Anders liegen die Dinge im ehemaligen Dom von Maria Saal. Das ist die älteste bestehende Kirche Kärntens; im 8. Jahrhundert ging von der hoch gelegenen Gottesburg die Missionierung des Landes aus. Das Innere der gotischen Kirche lebt vom Kontrast zwischen einer dunklen, gedrungenen Halle und dem hellen, schlanken Chor. Zur Verhüllung des barocken Hochaltars hat der Künstler Karl Wolschner ein großes Fastentuch mit dem überlebensgroßen Haupt Christ geschaffen. Die dominierenden Brauntöne beziehen sich auf die Fassung des Altars; die Komposition fügt sich seiner Bewegung ein. Alles ist so gewaltig und so bewegt, dass die Kunst vor dem Kitsch kapitulieren muss.
In der Umgebung von Maria Saal findet seit Jahrhunderten am zweiten Freitag nach Ostern ein merkwürdiges christlich-heidnisches Spektakel statt, das Vierbergelauf heißt. Binnen vierundzwanzig Stunden rennen die Teilnehmer der Prozession für ihr Seelenheil vier tausend Meter hohe Berge hinauf und hinunter, dem Lauf der Sonnen hinterher, insgesamt etwa fünfzig Kilometer weit.
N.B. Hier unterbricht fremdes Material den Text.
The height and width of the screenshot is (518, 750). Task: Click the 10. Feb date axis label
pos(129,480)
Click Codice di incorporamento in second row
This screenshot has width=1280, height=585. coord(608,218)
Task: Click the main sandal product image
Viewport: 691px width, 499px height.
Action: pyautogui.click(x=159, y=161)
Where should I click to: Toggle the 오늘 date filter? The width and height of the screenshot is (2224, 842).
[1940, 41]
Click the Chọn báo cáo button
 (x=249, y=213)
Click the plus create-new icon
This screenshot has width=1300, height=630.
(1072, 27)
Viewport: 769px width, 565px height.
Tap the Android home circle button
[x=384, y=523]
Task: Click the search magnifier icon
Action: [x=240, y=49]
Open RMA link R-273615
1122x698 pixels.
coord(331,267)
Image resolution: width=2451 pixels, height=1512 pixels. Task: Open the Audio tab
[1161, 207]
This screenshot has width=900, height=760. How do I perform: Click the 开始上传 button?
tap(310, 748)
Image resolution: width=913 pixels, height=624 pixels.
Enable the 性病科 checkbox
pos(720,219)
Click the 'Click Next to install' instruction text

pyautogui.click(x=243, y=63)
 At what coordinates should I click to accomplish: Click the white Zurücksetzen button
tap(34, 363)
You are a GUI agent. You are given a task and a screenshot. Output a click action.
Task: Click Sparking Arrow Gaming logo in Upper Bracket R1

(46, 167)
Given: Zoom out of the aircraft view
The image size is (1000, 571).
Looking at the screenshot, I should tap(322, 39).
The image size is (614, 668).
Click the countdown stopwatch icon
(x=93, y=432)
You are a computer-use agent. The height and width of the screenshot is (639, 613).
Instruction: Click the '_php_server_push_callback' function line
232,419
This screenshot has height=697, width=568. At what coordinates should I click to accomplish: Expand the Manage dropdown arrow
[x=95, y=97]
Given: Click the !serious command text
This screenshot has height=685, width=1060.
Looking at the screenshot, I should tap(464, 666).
Einer der vier heiligen Berge ist seit Jahrzehnten noch das Ziel einer etwas anderen Wallfahrt. Dubiose Veteranenverbände aus allen möglichen Ländern, Frontkämpfer und Angehörige der Waffen-SS, auch schlagende Burschenschaften - ultrarechte bis rechtsextreme Gruppierungen nach Einschätzung des Verfassungsschutzes - treffen sich auf dem Ulrichsberg alljährlich zum alkoholisierten Tschingterassabum. Zwar schauten österreichische Landes- und Bundespolitiker schon immer gern vorbei, aber internationale Beachtung fand das Mekka der Neonazis spätestens, als dort Jörg Haider die Waffen-SS und Adolf Hitler hochleben ließ.
Unberührt von schwarzbraunen Umtrieben ist der Sternberg bei Villach, der ebenfalls eine Wallfahrtskirche trägt. Der unbefestigte Weg endet oben vor dem Wallfahrer-Wirtshaus. Die Kirche liegt frei auf einem Felsplateau, umrahmt vom Friedhof. Hier geht der Blick hinüber zu den Karawanken. St. Georg auf dem Sternberg gehört zu den schönsten ländlichen Ensembles des Landes. Alles wirkt bäuerlich, aber nicht naiv und kitschig. Der Innenraum glänzt in schlichter Feierlichkeit. Zwischen Kirchenschiff und Chorraum ist das Fastentuch so exakt in den Durchgang eingepasst wie eine abschließende Bilderwand. Als einziges Tuch bewahrt es so den ursprünglichen Charakter der fastenzeitlichen Inszenierung. Obwohl 1629 ausgeführt, breitete der Maler Jacob Katzner auf der derben Leinwand in vierundzwanzig Szenen noch einmal den ganzen erzählerischen Reichtum mittelalterlicher Bilderzyklen aus.
Am Karsamstag werden die Fastentücher wieder eingerollt. Im Dom von Gurk geschieht das am späten Nachmittag nach der zeremoniellen Fleischweihe. Früher war die Niederlegung des Tuches mit einem herzzerreißenden Spektakel verbunden, in Erinnerung an das Erdbeben und das Zerreißen des Tempelvorhangs in Jerusalem beim Tod Christi. Heute verschwindet das Fastentuch sang- und klanglos im Depot.